In Akira Kurosawa's Ikiru, it takes a terminal prognosis for Kanji Watanabe to learn an important lesson about work. Luckily for us, we can learn through him in perfect health. Your homework: do that.

Every time Nick and I come up with a design, a strategy, or a campaign to pitch to a client, we have a meeting where we apply ourselves to this question: "Is this design ethical?"

When we first started DLB, one of our guiding principles was that we weren't going to take any jobs in which we thought we might be aiding or abetting something that was going to make our world worse. More than that, we wanted to focus on developing white-hat design and advertising techniques for a technological environment that makes it so easy to cut corners, to use ugly or unwholesome technical or psychological techniques.
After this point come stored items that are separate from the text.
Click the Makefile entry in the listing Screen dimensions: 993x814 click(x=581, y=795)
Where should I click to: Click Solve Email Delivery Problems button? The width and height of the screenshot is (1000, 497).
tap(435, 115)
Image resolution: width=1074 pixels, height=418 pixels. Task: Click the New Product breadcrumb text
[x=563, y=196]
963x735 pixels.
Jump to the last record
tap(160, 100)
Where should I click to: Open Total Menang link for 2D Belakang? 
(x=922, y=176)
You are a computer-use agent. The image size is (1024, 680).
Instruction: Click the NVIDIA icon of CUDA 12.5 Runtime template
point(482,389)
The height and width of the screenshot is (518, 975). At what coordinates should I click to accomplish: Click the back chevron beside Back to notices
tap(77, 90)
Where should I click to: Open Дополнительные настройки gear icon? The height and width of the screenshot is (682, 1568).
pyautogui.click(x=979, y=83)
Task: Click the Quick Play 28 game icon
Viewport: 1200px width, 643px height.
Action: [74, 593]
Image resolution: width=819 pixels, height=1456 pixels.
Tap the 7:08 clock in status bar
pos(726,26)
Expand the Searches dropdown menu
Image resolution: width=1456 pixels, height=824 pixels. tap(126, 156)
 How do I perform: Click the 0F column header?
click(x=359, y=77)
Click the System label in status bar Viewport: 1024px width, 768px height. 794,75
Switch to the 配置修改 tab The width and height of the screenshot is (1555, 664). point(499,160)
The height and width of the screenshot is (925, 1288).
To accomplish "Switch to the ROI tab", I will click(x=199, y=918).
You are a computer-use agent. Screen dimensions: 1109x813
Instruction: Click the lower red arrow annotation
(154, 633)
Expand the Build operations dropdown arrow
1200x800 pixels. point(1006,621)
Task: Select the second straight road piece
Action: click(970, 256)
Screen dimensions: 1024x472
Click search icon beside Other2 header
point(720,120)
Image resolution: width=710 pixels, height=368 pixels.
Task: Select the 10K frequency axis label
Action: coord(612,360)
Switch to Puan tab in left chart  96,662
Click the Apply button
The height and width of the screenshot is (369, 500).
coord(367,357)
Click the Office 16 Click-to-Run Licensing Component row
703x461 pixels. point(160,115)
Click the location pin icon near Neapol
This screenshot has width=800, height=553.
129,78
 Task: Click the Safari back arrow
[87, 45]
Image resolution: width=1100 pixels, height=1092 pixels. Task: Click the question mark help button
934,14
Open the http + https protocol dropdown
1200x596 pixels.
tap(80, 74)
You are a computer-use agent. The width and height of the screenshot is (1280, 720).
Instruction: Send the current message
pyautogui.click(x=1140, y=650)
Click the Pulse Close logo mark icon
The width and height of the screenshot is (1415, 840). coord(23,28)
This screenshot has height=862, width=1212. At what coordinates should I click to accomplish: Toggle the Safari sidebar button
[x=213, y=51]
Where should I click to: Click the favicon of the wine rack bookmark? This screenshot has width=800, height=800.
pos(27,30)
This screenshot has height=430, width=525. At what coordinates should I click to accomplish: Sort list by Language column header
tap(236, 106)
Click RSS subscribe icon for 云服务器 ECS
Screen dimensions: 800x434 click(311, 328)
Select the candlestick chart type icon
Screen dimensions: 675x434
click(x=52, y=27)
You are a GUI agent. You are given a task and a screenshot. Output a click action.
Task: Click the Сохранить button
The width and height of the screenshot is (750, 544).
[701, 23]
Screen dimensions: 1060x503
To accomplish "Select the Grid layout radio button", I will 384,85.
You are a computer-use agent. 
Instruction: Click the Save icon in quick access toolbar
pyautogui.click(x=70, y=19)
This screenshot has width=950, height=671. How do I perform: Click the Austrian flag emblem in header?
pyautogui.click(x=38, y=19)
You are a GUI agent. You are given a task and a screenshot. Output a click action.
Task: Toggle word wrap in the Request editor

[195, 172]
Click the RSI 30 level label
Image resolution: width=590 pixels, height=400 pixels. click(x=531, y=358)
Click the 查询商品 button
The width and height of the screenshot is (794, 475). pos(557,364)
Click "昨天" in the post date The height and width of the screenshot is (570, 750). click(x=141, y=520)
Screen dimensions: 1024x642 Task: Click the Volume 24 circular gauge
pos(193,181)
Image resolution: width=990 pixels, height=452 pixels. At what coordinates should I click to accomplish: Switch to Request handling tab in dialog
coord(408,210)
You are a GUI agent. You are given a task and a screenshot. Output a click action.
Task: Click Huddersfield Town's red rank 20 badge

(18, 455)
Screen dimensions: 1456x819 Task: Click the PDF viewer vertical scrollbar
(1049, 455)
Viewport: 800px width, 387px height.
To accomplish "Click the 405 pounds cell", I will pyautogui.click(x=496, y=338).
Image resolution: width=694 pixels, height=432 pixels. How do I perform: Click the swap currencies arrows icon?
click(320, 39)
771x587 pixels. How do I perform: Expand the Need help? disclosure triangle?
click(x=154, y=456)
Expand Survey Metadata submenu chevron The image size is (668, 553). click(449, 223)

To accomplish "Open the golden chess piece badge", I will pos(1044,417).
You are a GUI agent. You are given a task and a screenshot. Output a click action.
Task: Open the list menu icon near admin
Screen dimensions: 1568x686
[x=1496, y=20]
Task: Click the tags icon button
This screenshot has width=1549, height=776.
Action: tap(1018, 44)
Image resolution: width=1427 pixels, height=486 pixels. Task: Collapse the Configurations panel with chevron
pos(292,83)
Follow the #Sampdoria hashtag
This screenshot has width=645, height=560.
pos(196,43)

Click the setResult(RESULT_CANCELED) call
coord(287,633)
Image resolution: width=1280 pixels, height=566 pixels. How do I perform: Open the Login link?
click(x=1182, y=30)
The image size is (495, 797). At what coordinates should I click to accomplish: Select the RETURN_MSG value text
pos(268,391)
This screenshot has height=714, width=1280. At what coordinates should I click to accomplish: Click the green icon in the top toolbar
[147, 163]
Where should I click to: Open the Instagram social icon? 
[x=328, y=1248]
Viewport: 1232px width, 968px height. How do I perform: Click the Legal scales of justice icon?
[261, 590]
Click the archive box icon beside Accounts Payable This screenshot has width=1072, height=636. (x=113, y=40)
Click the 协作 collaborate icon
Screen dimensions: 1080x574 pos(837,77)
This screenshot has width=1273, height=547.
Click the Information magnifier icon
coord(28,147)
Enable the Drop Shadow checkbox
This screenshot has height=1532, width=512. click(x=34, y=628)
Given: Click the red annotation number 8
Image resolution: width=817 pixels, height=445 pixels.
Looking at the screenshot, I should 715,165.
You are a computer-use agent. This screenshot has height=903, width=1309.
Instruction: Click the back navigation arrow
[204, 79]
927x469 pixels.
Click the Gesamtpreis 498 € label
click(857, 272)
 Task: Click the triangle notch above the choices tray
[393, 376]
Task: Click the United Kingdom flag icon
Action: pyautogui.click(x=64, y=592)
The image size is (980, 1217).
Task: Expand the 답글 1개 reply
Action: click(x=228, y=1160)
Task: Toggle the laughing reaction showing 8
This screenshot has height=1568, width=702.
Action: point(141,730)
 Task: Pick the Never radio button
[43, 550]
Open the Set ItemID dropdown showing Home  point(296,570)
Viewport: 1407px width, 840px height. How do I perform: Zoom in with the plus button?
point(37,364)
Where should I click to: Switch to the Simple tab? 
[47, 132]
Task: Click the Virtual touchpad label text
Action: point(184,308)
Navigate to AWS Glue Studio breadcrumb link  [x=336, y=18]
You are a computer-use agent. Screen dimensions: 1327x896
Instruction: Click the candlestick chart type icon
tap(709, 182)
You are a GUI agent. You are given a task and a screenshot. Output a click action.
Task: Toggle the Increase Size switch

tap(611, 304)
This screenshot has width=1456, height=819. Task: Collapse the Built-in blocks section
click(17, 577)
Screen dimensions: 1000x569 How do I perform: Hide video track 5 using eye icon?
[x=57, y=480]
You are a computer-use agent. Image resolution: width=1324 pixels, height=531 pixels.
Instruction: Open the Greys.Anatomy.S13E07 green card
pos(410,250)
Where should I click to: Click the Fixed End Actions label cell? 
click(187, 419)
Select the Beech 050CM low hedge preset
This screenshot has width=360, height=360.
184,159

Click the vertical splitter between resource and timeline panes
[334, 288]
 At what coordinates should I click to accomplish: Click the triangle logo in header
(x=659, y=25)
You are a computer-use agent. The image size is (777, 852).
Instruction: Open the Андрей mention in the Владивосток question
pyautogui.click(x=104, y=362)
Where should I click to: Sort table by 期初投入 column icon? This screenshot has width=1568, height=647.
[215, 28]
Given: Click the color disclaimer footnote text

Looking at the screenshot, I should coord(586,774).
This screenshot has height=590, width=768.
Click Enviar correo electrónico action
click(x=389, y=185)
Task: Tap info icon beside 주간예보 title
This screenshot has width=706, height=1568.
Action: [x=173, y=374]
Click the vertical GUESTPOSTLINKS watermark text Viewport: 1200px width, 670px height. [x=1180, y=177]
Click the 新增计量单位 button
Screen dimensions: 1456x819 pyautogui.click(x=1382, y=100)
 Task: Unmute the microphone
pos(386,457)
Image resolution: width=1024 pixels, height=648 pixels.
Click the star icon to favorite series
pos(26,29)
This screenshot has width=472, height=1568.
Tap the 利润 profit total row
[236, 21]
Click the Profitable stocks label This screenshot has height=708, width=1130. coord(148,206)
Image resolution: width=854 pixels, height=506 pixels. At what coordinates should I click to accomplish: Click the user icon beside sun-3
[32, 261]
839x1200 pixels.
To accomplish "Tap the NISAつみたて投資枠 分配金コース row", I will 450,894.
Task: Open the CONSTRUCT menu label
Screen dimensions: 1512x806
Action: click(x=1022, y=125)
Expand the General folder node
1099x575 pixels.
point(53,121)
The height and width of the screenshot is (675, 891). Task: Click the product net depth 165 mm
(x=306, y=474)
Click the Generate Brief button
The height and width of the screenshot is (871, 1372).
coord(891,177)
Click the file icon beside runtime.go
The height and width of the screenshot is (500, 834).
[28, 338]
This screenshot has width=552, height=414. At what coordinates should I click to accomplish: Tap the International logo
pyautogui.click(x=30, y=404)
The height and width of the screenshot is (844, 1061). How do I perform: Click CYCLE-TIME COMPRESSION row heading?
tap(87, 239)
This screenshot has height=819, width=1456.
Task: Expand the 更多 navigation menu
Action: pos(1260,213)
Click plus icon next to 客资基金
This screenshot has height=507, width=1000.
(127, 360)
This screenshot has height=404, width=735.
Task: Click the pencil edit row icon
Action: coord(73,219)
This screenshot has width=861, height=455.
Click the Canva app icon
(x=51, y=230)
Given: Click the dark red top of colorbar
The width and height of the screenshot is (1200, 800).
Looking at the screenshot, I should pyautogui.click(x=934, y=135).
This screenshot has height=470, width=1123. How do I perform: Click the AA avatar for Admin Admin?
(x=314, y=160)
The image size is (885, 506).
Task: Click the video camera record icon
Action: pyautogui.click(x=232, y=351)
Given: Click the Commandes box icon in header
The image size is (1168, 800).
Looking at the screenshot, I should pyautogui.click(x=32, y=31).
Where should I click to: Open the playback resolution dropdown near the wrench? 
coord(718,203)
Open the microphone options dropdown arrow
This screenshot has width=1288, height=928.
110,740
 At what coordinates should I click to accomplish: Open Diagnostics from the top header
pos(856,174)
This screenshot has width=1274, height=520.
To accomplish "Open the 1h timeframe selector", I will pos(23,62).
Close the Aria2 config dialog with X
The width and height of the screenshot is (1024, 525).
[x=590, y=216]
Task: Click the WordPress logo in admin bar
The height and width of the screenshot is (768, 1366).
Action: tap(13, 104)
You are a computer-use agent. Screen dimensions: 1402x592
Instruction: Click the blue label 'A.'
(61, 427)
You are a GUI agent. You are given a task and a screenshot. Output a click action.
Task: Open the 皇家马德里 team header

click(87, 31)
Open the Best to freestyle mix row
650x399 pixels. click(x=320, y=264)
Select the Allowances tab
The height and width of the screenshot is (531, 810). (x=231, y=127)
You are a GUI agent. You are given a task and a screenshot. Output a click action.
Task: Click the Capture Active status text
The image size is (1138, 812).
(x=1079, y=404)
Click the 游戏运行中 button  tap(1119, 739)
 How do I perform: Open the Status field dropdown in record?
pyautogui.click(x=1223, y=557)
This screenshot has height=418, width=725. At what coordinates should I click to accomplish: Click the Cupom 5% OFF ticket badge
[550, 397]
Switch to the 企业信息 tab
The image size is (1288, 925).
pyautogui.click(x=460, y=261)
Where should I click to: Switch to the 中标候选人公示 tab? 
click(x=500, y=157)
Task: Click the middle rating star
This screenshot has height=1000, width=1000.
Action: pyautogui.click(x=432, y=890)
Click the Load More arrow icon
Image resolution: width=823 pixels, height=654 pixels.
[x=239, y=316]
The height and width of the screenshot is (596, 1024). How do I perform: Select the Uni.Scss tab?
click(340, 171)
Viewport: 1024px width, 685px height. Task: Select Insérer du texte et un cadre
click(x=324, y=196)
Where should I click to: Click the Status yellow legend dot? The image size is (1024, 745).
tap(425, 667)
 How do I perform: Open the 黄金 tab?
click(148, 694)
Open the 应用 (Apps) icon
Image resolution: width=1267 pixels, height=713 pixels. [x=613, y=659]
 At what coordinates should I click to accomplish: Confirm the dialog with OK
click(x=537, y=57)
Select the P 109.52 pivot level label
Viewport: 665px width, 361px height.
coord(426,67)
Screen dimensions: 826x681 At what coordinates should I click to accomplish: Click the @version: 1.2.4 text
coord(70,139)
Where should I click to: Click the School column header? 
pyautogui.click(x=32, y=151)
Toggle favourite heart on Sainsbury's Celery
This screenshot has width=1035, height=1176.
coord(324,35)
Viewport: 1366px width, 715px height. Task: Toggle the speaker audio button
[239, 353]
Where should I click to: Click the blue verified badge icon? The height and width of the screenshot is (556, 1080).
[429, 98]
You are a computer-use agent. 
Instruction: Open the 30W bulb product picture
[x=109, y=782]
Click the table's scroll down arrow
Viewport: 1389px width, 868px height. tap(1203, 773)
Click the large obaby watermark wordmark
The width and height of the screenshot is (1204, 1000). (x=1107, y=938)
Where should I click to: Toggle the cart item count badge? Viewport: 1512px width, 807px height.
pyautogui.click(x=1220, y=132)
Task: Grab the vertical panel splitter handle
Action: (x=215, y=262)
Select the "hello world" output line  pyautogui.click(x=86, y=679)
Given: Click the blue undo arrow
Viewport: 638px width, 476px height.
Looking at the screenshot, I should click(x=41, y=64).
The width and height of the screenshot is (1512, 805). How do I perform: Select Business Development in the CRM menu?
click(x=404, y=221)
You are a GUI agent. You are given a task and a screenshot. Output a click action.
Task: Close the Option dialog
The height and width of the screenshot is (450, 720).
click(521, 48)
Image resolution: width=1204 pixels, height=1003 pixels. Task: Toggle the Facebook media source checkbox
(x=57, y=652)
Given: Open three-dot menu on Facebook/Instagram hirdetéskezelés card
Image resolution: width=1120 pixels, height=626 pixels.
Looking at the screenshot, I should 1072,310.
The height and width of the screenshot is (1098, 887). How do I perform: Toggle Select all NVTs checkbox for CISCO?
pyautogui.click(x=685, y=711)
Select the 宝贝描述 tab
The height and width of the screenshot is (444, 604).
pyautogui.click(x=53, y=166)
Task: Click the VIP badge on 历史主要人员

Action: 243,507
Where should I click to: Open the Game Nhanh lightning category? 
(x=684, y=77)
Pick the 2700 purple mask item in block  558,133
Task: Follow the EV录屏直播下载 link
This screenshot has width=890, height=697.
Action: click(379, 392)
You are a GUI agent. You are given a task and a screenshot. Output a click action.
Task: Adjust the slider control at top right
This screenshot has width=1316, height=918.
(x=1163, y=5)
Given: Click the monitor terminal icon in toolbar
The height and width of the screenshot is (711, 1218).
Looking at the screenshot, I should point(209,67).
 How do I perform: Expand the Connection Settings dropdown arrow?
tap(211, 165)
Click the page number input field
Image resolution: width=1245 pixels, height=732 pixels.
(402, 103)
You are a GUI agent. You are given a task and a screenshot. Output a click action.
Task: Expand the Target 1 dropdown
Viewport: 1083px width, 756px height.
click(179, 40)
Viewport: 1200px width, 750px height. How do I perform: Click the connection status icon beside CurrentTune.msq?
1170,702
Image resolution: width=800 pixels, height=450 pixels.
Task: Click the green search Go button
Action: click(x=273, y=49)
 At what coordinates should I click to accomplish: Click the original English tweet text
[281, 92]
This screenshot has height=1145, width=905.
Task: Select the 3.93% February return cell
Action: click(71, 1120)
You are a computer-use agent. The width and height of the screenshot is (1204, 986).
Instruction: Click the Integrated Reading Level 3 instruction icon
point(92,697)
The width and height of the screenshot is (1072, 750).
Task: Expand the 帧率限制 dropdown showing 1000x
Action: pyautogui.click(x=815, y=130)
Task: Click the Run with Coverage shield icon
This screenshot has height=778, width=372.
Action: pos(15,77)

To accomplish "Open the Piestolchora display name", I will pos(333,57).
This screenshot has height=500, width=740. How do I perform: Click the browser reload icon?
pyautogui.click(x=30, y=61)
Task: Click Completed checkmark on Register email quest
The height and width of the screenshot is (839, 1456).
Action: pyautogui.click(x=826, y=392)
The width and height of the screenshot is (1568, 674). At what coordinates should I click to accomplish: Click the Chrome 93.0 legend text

Of course, this is a battle that gets won or lost anew every day, and the best you can hope for is that over time, you can load up the right side of the scale. But enough sentimental rambling. I promised you homework:

Takashi Shimura in Akira Kurosawa's Ikiru
Screen capture from Akira Kurosawa's Ikiru.

Go out and get a copy of Akira Kurosawa's 1952 masterpiece, Ikiru. Watch it. Learn an important lesson about life, courage, humility and making your own happiness — but above all about doing ethical work. Then apply it to your own work; get out there and design better.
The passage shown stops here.